Resident Evil fans have been clamoring for a return to the series' survival-horror roots for a long time. You see, while Resident Evil 4 was an excellent game that revived a dying series, eventually the game changed from a tense, dread-filled horror-adventure to a wild and fast-paced action game as Leon used spin kicks, suplexes, and marksmanship to rival Clive Owen in Shoot 'em Up to save the day and get the girl.
That departure from the series' original tone was only furthered by Resident Evil 5--which was also a whole lot of fun as players joined up for co-op mayhem, swapping ammo and weapons and busting not-quite-zombie heads with tight teamwork and blazing firepower--something that Resident Evil was never really about in the first place.
Despite what the most militant fans may say, Capcom does remember the series' roots. If anything, Resident Evil: Revelations for the Nintendo 3DS is proof of that, as it deftly combines both the improved mechanics and solid controls of newer RE games while delivering a suspenseful, creepy game that makes you double-check your ammo count every ten seconds because you have no idea what's coming around the next corner.
Resident Evil was never all that scary to begin with. It could make you jump, yes, and you felt a lot of tension as you worked your way through abandoned, bloodstained corridors prowling with unnatural mutated creatures, but it didn't get in your head and really scare the crap out of you like, say, Silent Hill. Revelations continues with its B-movie shock and schlock feel by stranding callipygian RE heroine Jill Valentine and her new partner Parker Luciani on a derelict cruise ship that is, of course, crawling with monsters.

- _TO DO_
**1.** Answer from the Resident Evil: Revelations review:
(a) Which platform is Resident Evil: Revelations released on?
(b) What setting are Jill Valentine and her partner stranded in?
(c) Which series does the review name as one that really gets in your head and scares you?
**2.** Extract the part of the Resident Evil: Revelations review from "Despite what the" up to and including "the next corner.", unchanged.
**3.** Write the next part of the Resident Evil: Revelations review, starting right after its final sentence.
The material that comes after this point has no connection to the review above.

- _RECORDED INFORMATION_
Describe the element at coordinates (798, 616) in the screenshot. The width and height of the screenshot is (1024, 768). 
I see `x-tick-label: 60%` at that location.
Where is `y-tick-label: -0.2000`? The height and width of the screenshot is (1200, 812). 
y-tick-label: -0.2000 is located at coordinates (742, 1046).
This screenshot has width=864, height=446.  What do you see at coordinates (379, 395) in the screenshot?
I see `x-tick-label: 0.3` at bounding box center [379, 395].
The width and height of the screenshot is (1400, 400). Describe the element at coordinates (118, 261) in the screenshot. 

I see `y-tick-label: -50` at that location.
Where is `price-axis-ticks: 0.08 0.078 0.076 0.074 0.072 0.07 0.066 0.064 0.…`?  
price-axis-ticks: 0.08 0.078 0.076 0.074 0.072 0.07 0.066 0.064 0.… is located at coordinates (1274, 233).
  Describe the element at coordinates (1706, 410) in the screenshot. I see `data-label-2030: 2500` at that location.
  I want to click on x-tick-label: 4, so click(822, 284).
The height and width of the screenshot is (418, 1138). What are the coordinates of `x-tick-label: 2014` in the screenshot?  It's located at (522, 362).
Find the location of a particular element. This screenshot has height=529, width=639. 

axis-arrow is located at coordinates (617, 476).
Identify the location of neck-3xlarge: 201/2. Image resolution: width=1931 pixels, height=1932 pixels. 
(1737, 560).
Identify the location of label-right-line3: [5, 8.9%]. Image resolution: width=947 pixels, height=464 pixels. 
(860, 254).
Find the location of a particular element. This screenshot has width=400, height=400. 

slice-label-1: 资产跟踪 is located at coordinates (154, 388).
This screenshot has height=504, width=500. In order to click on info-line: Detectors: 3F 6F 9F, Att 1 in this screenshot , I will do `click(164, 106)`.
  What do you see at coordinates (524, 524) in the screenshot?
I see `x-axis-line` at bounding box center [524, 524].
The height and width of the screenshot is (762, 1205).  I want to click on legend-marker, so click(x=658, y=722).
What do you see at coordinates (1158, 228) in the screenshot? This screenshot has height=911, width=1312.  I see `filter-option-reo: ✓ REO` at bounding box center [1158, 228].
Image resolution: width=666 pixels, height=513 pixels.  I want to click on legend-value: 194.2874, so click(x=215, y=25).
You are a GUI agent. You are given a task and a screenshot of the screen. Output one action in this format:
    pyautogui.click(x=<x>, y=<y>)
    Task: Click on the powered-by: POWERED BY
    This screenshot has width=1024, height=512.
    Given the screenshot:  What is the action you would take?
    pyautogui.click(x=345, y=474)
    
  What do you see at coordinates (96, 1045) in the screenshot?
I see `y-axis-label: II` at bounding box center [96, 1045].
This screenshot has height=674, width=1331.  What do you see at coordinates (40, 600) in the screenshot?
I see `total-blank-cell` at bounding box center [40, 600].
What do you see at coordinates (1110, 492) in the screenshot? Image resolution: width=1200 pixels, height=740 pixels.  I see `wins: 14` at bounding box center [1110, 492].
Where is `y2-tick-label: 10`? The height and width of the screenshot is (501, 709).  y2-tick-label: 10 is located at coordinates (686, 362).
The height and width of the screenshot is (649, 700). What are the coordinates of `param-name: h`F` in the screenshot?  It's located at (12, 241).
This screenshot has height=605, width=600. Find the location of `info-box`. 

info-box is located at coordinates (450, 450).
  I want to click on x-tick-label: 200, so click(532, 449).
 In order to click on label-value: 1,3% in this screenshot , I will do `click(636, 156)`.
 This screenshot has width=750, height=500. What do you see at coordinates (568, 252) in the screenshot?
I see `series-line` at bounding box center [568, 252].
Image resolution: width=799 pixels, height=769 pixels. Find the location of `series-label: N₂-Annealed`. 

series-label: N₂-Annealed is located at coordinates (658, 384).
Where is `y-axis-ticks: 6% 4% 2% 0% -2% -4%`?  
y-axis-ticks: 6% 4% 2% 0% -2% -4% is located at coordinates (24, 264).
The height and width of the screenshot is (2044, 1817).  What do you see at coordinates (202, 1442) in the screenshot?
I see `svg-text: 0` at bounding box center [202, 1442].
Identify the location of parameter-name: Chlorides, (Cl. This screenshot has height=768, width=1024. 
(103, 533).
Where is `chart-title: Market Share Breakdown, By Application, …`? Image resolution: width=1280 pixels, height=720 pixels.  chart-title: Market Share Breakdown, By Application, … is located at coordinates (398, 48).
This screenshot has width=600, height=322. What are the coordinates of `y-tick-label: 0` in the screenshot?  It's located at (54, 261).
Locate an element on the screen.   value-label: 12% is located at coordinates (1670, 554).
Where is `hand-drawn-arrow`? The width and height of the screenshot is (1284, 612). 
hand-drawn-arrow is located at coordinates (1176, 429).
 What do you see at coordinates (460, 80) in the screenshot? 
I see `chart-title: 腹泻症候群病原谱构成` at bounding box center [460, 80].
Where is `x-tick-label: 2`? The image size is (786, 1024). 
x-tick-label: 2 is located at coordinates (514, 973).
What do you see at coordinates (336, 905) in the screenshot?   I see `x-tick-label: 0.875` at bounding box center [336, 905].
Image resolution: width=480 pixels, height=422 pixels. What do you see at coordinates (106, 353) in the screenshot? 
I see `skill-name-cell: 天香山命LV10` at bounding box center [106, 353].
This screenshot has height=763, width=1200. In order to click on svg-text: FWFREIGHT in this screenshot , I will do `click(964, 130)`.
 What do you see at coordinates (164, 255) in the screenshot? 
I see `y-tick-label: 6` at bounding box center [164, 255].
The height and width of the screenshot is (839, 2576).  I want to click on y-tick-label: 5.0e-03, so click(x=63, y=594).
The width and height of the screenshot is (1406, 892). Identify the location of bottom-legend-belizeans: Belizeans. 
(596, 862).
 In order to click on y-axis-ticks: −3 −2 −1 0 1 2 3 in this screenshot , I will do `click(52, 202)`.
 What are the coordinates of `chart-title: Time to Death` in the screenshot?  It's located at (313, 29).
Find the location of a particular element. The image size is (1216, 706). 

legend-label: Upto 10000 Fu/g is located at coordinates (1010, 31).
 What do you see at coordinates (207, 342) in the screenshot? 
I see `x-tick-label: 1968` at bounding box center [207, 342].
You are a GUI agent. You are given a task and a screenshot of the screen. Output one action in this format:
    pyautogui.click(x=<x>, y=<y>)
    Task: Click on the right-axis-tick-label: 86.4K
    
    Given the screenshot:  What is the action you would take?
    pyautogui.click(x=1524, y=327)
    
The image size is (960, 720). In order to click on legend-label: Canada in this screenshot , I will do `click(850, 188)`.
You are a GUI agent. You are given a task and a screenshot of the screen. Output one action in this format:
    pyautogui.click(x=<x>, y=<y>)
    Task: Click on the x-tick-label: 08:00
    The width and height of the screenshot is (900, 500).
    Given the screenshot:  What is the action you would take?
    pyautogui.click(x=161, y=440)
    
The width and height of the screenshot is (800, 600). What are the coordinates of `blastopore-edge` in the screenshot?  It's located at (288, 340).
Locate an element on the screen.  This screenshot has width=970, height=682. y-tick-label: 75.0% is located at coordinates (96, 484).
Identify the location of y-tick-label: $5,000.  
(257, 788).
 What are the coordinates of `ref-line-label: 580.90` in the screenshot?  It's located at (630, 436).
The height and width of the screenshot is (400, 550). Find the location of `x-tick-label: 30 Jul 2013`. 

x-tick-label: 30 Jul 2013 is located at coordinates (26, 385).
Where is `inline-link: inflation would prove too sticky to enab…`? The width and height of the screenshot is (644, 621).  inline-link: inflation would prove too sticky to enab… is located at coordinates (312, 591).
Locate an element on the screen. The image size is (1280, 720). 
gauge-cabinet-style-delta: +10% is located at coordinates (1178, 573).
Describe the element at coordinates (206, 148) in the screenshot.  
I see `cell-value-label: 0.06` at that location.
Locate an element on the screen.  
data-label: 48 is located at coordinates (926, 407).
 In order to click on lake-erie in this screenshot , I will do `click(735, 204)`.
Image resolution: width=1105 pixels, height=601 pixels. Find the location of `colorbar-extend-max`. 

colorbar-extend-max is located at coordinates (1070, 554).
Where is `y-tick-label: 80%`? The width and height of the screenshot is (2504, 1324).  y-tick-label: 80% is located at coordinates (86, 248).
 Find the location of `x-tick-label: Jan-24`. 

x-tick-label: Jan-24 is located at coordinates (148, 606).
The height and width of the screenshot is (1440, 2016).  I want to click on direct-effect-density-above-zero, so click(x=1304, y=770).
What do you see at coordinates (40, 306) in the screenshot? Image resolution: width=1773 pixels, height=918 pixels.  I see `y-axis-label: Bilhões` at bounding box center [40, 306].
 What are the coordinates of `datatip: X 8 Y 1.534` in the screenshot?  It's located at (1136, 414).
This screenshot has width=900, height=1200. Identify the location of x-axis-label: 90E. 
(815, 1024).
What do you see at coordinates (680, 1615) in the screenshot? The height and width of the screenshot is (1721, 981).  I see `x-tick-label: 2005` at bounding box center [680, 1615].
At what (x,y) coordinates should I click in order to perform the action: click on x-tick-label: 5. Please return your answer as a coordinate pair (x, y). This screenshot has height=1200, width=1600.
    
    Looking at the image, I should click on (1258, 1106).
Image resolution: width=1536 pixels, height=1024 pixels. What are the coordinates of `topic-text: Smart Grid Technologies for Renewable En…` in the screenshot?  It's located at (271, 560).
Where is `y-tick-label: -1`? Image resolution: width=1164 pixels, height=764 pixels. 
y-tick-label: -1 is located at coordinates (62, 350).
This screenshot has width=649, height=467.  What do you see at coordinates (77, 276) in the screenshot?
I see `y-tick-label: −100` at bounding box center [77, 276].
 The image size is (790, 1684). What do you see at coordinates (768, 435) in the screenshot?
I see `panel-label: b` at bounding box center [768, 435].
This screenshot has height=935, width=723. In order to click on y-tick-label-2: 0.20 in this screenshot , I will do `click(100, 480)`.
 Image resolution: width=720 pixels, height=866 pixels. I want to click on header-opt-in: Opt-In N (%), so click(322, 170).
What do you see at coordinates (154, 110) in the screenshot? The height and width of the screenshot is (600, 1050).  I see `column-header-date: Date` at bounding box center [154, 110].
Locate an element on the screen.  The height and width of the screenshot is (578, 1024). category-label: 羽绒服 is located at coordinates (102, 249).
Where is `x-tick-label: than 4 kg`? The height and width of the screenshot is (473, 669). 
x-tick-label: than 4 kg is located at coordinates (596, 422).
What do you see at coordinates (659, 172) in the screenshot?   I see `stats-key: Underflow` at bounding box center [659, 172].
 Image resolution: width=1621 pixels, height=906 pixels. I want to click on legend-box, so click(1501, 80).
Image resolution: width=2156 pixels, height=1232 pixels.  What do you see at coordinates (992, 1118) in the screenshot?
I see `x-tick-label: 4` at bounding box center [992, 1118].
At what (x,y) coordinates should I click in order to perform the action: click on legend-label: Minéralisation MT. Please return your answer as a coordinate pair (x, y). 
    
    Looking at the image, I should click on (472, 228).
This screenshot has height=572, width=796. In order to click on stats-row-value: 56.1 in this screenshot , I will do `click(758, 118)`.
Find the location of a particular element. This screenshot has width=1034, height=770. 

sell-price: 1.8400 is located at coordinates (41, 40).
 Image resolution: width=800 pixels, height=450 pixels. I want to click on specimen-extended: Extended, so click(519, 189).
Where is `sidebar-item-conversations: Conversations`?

- _NUMBERED RESPONSES_
**1.**
(a) The Nintendo 3DS
(b) A derelict cruise ship
(c) Silent Hill

**2.**
Despite what the most militant fans may say, Capcom does remember the series' roots. If anything, Resident Evil: Revelations for the Nintendo 3DS is proof of that, as it deftly combines both the improved mechanics and solid controls of newer RE games while delivering a suspenseful, creepy game that makes you double-check your ammo count every ten seconds because you have no idea what's coming around the next corner.

**3.**
Meanwhile, hundreds of miles away we follow Paul Walker Chris Redfield and his new partner Jessica Sherawat (who won't stop hitting on him) as they investigate a bio-terrorist organization who may or may not be linked to the cruise ship that Jill and Parker are investigating. Yes, Resident Evil still has the same incredibly dumb storytelling it's always had, but it's a welcome thing. The story leads you through betrayals, masked men whose identities you can guess very quickly, and dueling anti-bio-terrorism organizations. While none of the dialogue quite matches the exquisite cheeseball beauty of the original Resident Evil, Revelations does a damn good job trying.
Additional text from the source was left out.